China has huge amount of population and have a lot of literatures on IBS in Chinese publications. The aim of this article was to review the reported investigations on IBS in China and discuss the difference between China and other country. Methods: Literatures pertaining IBS epidemiology, pathogenesis and pathophysiology, which published in the high level journals in china and SCI journals after 1998 were reviewed. Result: In the general health population, 5–6% meets the Rome II IBS criteria. Intestinal infection, food intolerance,
genetic factor and psychological disturbance were responsible for the pathogenesis of IBS. In IBS patients, the impaired RAD001 reaction to rectal distension, abnormal gastrointestinal motility, impaired autonomic nerve function, weakened colon epithelium connection, altered cerebral neuclei activation were the main pthophysiological findings. INCB024360 ic50 Conclusion: Comparing to the findings from other area, literatures from China provided more evidences on epidemiological data of IBS in China, post-infection IBS, visceral hypertension and gastrointestinal motility abnormalities in IBS. This detailed literature review may help the understanding and promoting the
future studies on IBS. “
“Didier Y.R. Stainier: Department of Developmental Genetics, Max Planck Institute for Heart and Lung Research, Bad Nauheim, Germany Nonalcoholic fatty liver disease is the through most common liver disease in both adults and children. The earliest stage of this disease is hepatic steatosis, in which triglycerides are deposited as cytoplasmic lipid droplets in hepatocytes. Through a forward genetic approach in zebrafish, we found that guanosine monophosphate (GMP) synthetase
mutant larvae develop hepatic steatosis. We further demonstrate that activity of the small GTPase Rac1 and Rac1-mediated production of reactive oxygen species (ROS) are down-regulated in GMP synthetase mutant larvae. Inhibition of Rac1 activity or ROS production in wild-type larvae by small molecule inhibitors was sufficient to induce hepatic steatosis.

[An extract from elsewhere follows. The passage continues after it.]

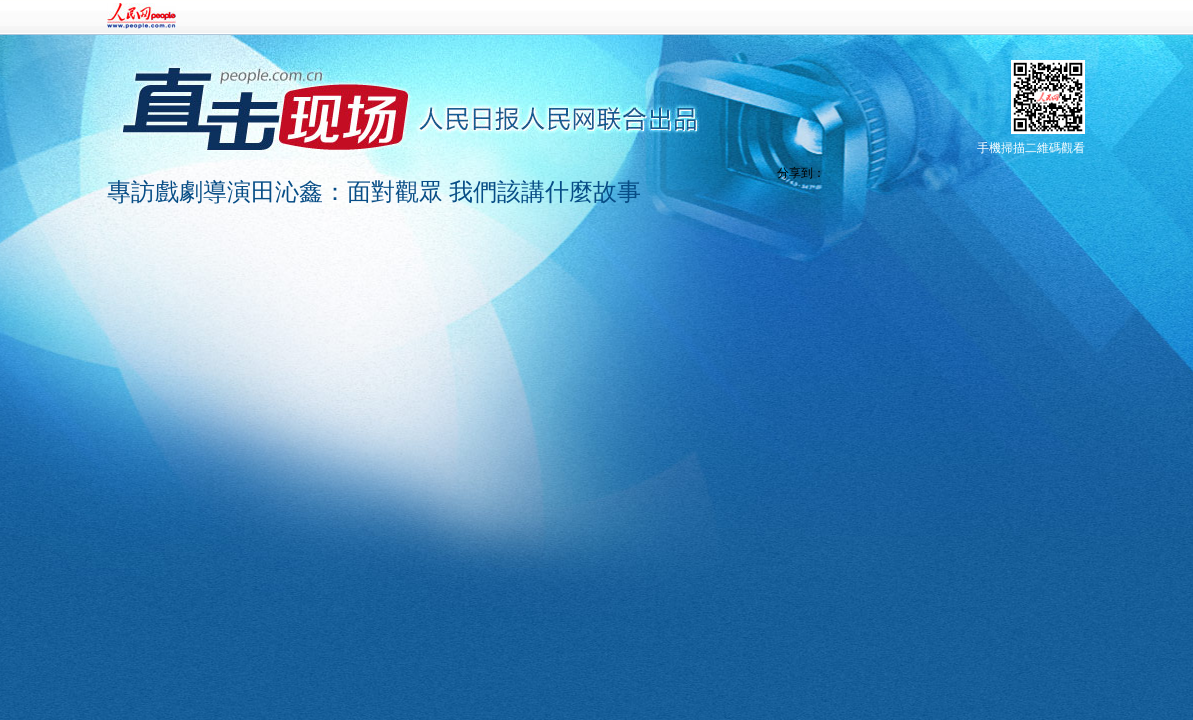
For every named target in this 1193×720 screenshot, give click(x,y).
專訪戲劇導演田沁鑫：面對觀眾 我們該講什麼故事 (374, 192)
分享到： (801, 173)
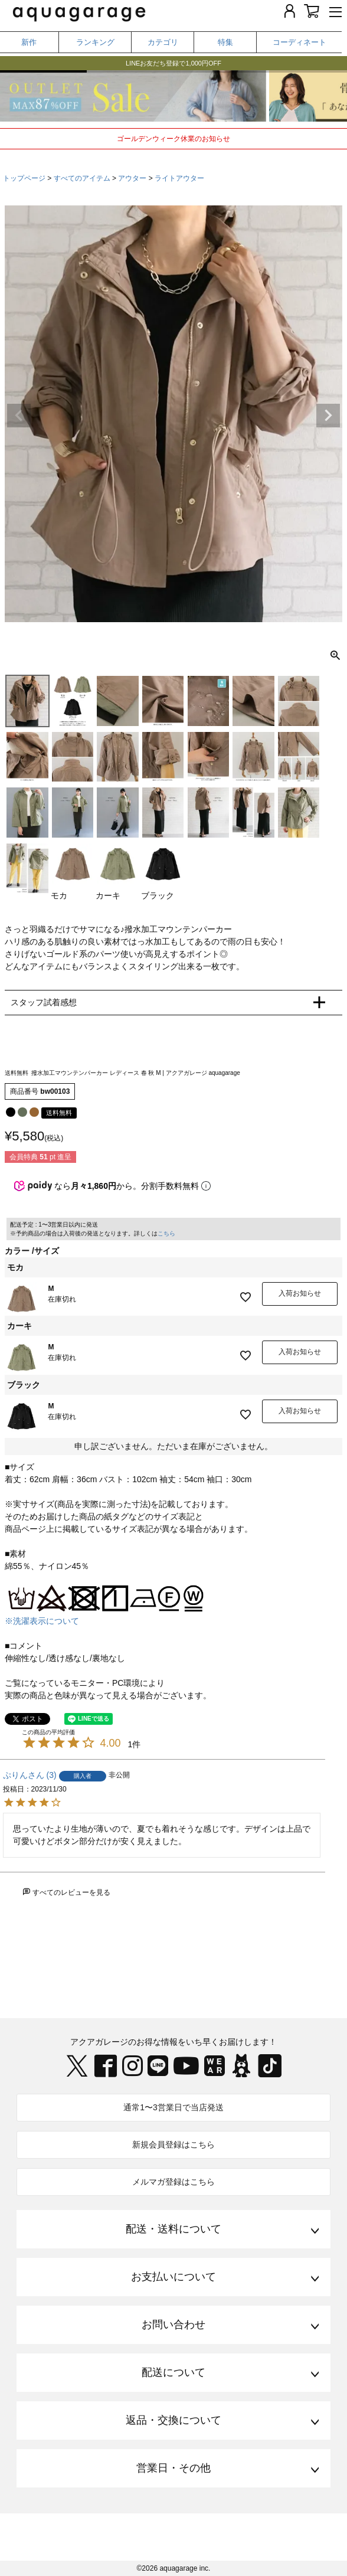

More conclusively, treating larvae with hydrogen peroxide, a diffusible ROS that has been implicated as a signaling molecule, alleviated hepatic steatosis in both GMP synthetase mutant and Rac1 inhibitor-treated larvae, indicating that homeostatic production of ROS is required to prevent hepatic steatosis. We further found that ROS positively regulate the expression of the triglyceride hydrolase gene, which is responsible for the mobilization of stored triglycerides in hepatocytes. Consistently, inhibition of triglyceride hydrolase activity in wild-type larvae by a small molecule inhibitor was sufficient to induce hepatic steatosis.